Download or read book The Mishnaic Moment written by Piet van Boxel and published by Oxford University Press. This book was released on 2022-05-27 with total page 428 pages. Available in PDF, EPUB and Kindle. Book excerpt: This collection of essays treats a topic that has scarcely been approached in the literature on Hebrew and Hebraism in the early modern period. In the seventeenth century, Christians, especially Protestants, studied the Mishnah alongside a host of Jewish commentaries in order to reconstructJewish culture, history, and ritual, shedding new light on the world of the Old and New Testaments. Their work was also inextricably dependent upon the vigorous Mishnaic studies of early modern Jewish communities. Both traditions, in a sense, culminated in the monumental production in six volumes ofan edition and Latin translation of the Mishnah published by Guilielmus Surenhusius in Amsterdam between 1698 and 1703. Surenhusius gathered up more than a century's worth of Mishnaic studies by scholars from England, Germany, the Netherlands, and Sweden, as well as the commentaries of Maimonidesand Obadiah of Bertinoro (c. 1455-c.1515), but this edition was also born out of the unique milieu of Amsterdam at the end of the seventeenth century, a place which offered possibilities for cross-cultural interactions between Jews and Christians. With Surenhusius's great volumes as an end point,the essays presented here discuss for the first time the multiple ways in which the canonical text of Jewish law, the Mishnah (c.200 CE), was studied by a variety of scholars, both Jewish and Christian, in early modern Europe. They tell the story of how the Mishnah generated an encounter betweendifferent cultures, faiths, and confessions that would prove to be enduringly influential for centuries to come.

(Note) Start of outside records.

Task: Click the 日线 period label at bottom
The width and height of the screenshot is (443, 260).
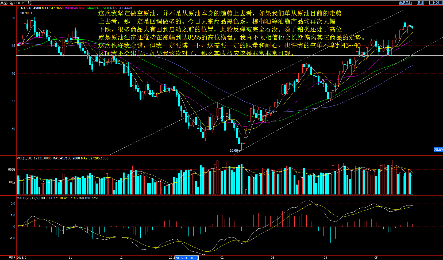Action: click(12, 258)
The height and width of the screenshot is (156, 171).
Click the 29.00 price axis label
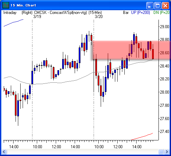(165, 27)
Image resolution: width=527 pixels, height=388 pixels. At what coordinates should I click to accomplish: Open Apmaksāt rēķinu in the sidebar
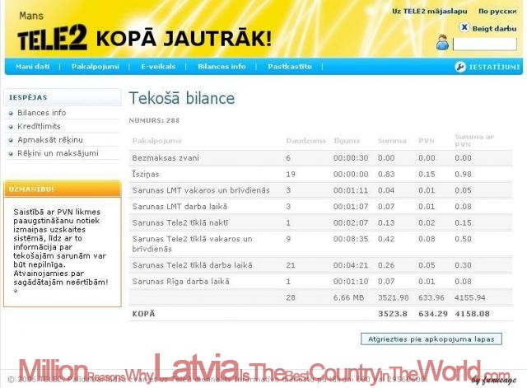tap(49, 139)

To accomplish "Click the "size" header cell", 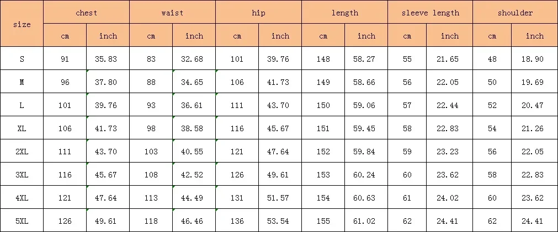I will (x=22, y=24).
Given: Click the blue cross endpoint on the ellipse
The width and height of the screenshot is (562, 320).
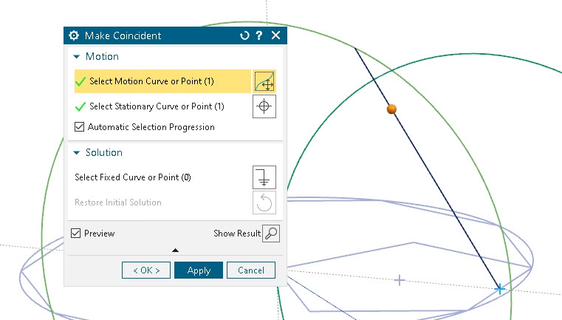Looking at the screenshot, I should (x=500, y=289).
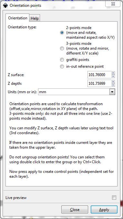The width and height of the screenshot is (123, 219).
Task: Choose the in-out reference point option
Action: click(x=62, y=66)
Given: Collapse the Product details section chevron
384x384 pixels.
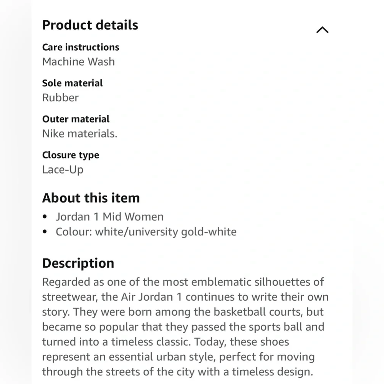Looking at the screenshot, I should coord(322,30).
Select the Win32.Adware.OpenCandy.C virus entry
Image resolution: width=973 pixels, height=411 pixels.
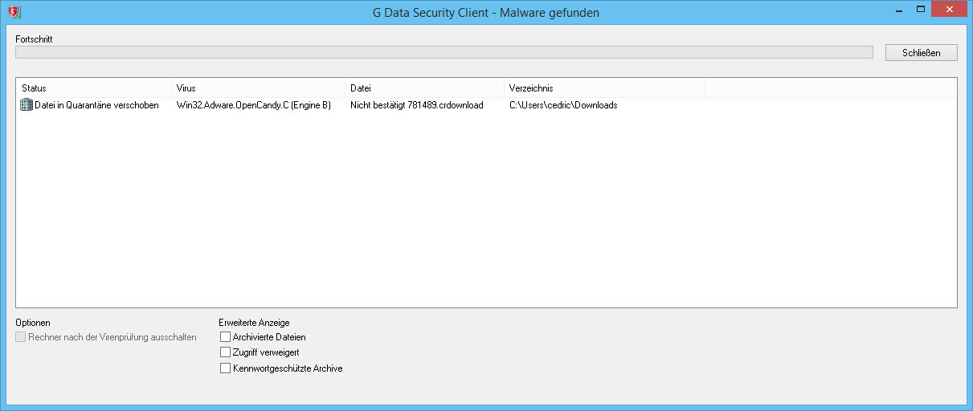(x=253, y=105)
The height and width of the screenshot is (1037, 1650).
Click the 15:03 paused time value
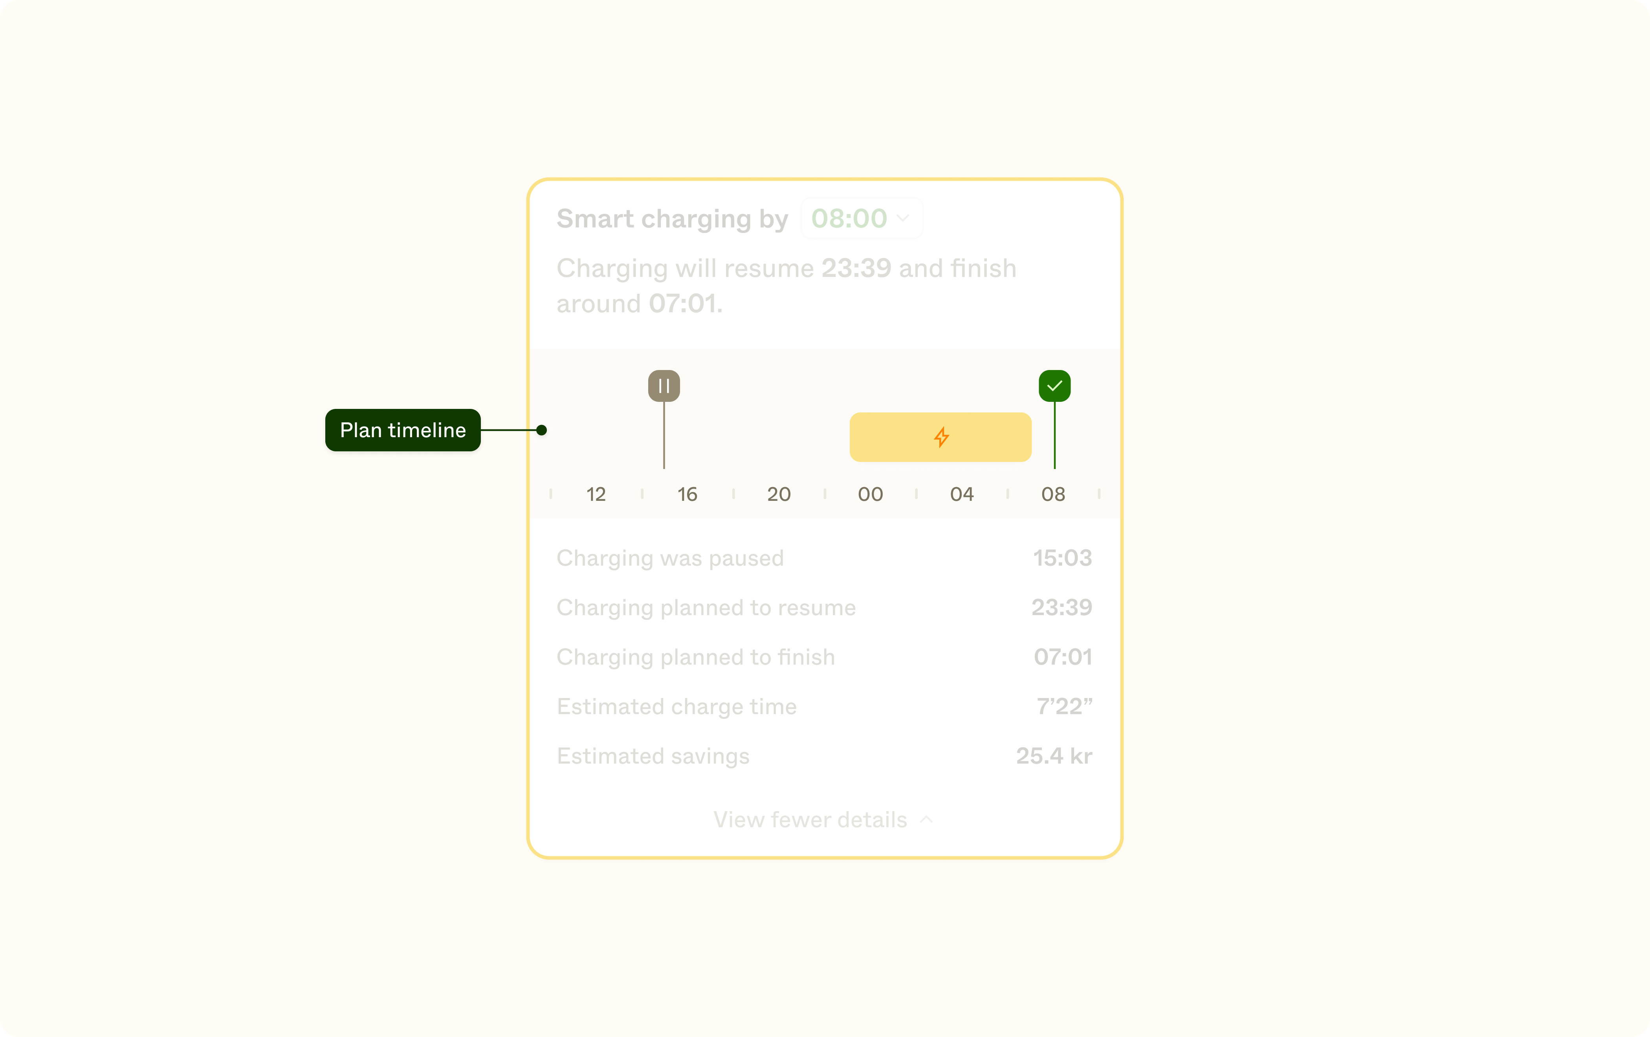tap(1062, 558)
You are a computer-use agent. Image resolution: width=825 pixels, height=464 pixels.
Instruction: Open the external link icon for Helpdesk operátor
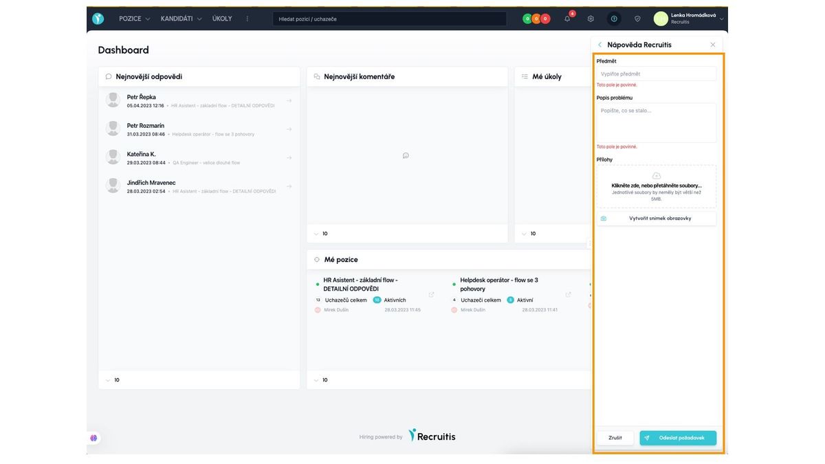pos(568,295)
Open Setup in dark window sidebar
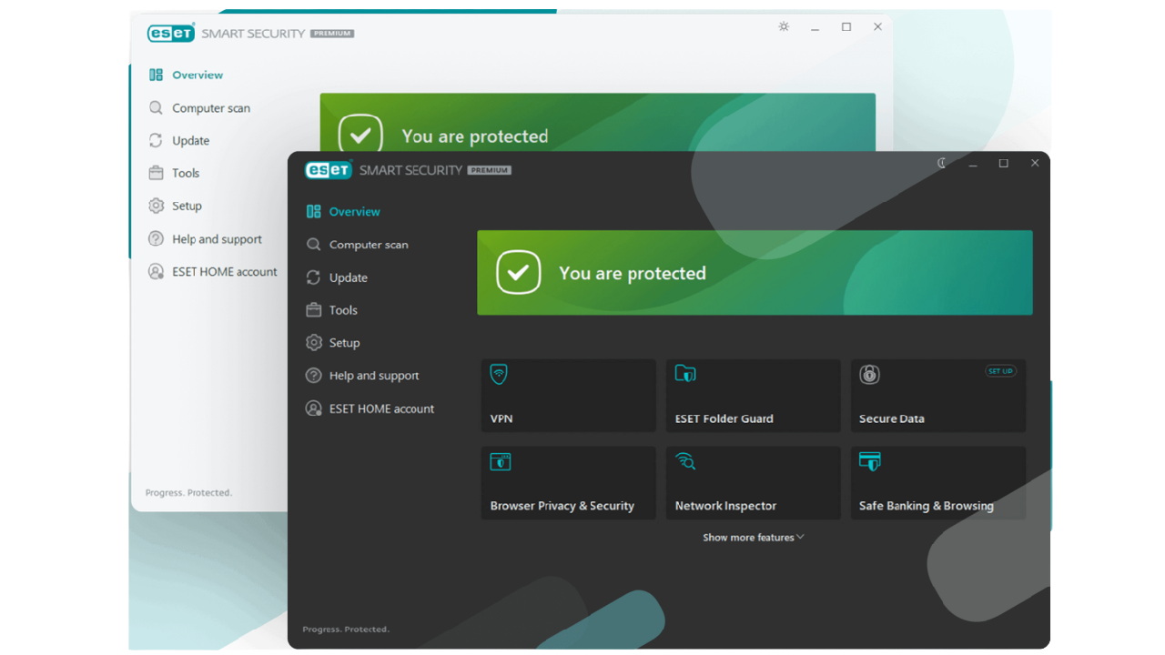 click(344, 343)
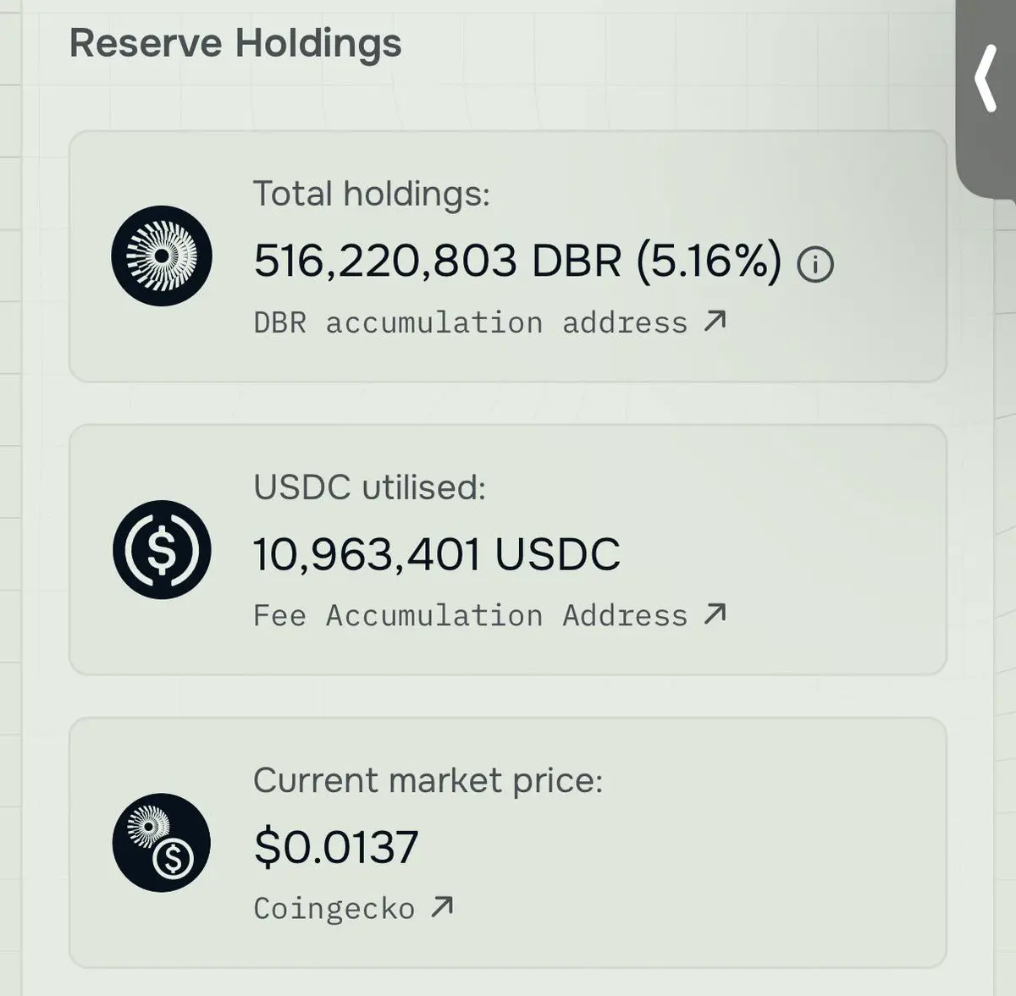1016x996 pixels.
Task: Click the DBR token logo icon
Action: coord(162,256)
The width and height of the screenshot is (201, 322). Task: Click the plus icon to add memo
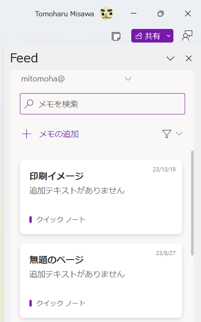coord(27,134)
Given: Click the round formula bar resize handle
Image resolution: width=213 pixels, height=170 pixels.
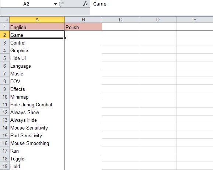Looking at the screenshot, I should pyautogui.click(x=63, y=4).
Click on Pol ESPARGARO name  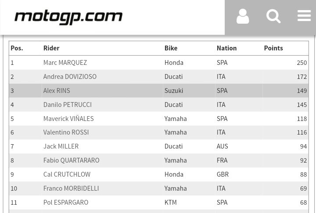coord(66,202)
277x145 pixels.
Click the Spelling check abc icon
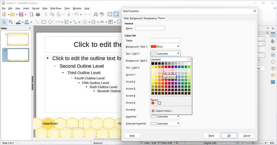click(102, 14)
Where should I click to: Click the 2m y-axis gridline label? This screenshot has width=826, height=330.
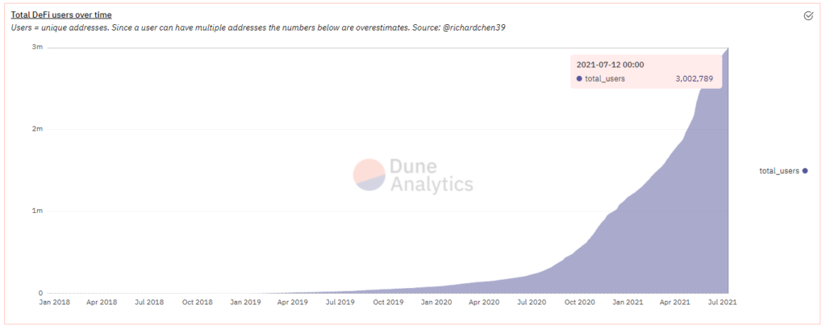(37, 129)

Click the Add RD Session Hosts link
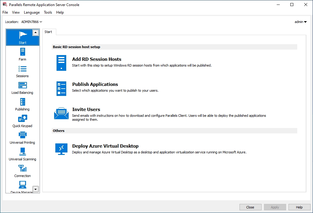tap(96, 59)
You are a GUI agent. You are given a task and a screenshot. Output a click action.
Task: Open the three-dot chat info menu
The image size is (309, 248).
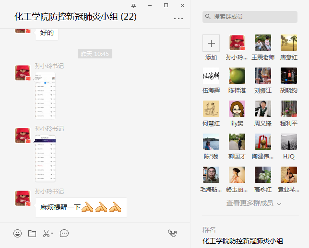(178, 18)
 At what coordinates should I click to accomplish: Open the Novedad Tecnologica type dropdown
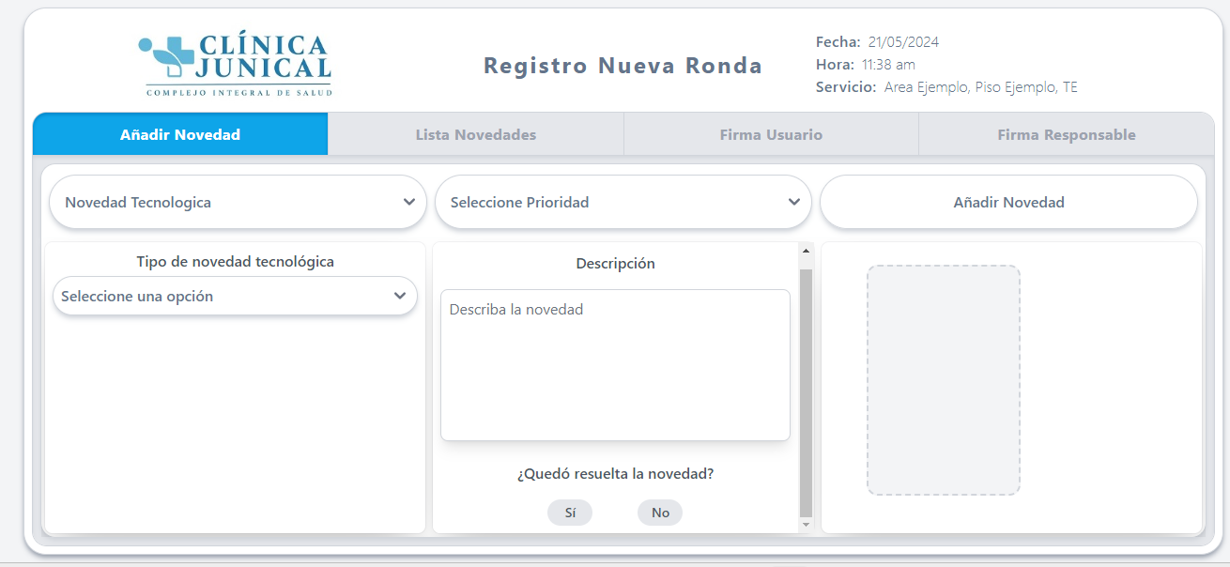coord(238,202)
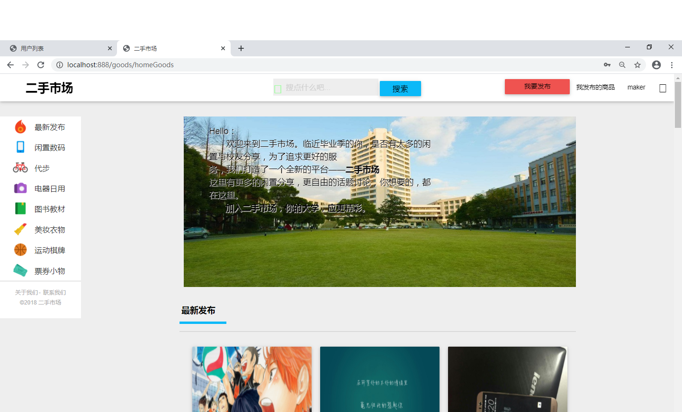Open the browser profile account dropdown
The image size is (682, 412).
coord(656,65)
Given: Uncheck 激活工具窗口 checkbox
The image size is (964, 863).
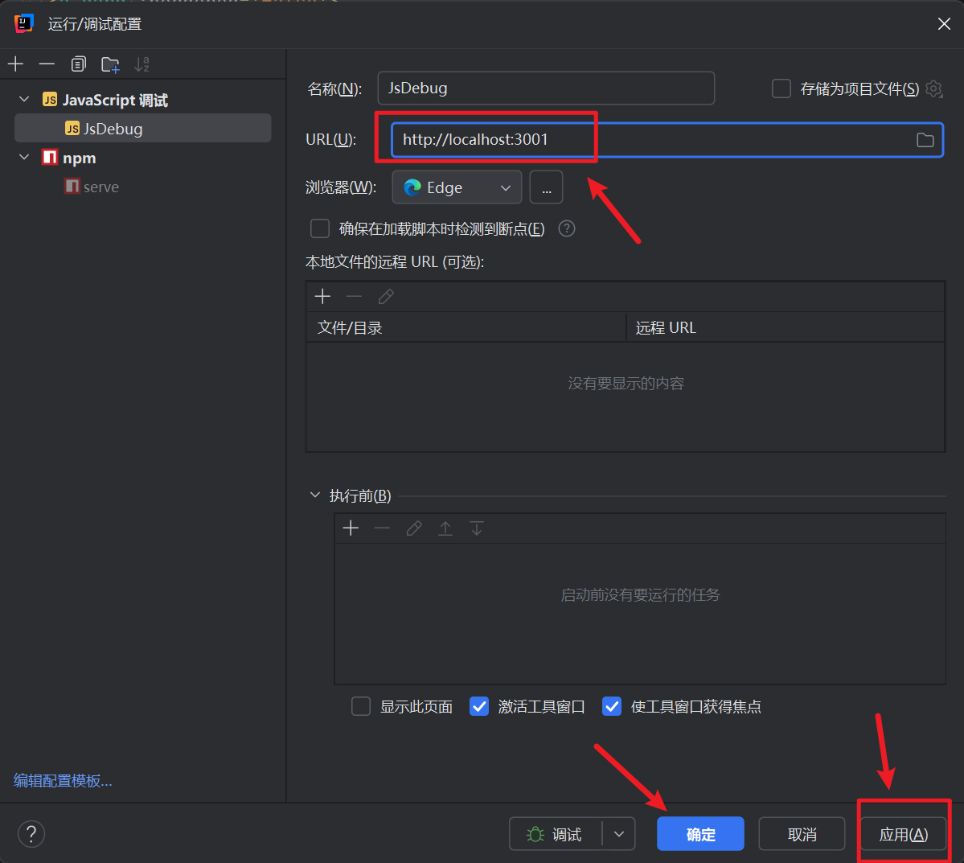Looking at the screenshot, I should pyautogui.click(x=479, y=706).
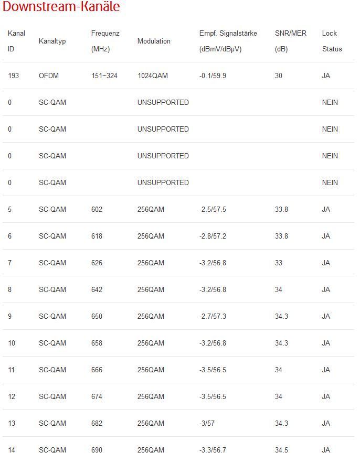Viewport: 360px width, 463px height.
Task: Click the SNR/MER (dB) column header
Action: (290, 41)
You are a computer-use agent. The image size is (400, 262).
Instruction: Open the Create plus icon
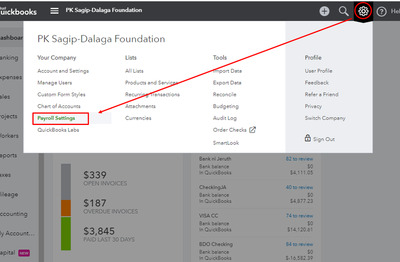[x=324, y=11]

Abraham Abulafia’s Esotericism

Abraham Abulafia’s Esotericism
Author :
Publisher : Walter de Gruyter GmbH & Co KG
Total Pages : 636
Release :
ISBN-10 : 9783110598773
ISBN-13 : 3110598779
Rating : 4/5 (73 Downloads)

Book Synopsis Abraham Abulafia’s Esotericism by : Moshe Idel

Download or read book Abraham Abulafia’s Esotericism written by Moshe Idel and published by Walter de Gruyter GmbH & Co KG. This book was released on 2020-10-12 with total page 636 pages. Available in PDF, EPUB and Kindle. Book excerpt: This book focuses on Abraham Abulafia's esoteric thought in relation to Maimonides, Maimonideans, and Islamic thought in the line of Leo Strauss' theory of the history of philosophy. A survey of Abulafia's sources leads into an analysis of the esoteric meaning on the famous parable of the three rings, considering also the possible connection between this parable, which Abdulafia inserted into a book dedicated to his student, the 13th century rabbi Nathan the wise, and the Lessing's Play "Nathan the Wise." The book also examines Abulafia's universalistic understanding of the nature of the Bible, the Hebrew language, and the people of Israel (or the Sinaic revelation). The universal aspects of Abulafia’s thought have been put in relief against the more widespread Kabbalistic views which are predominantly particularistic. A number of texts have also been identified here for the first time as authored by Abulafia.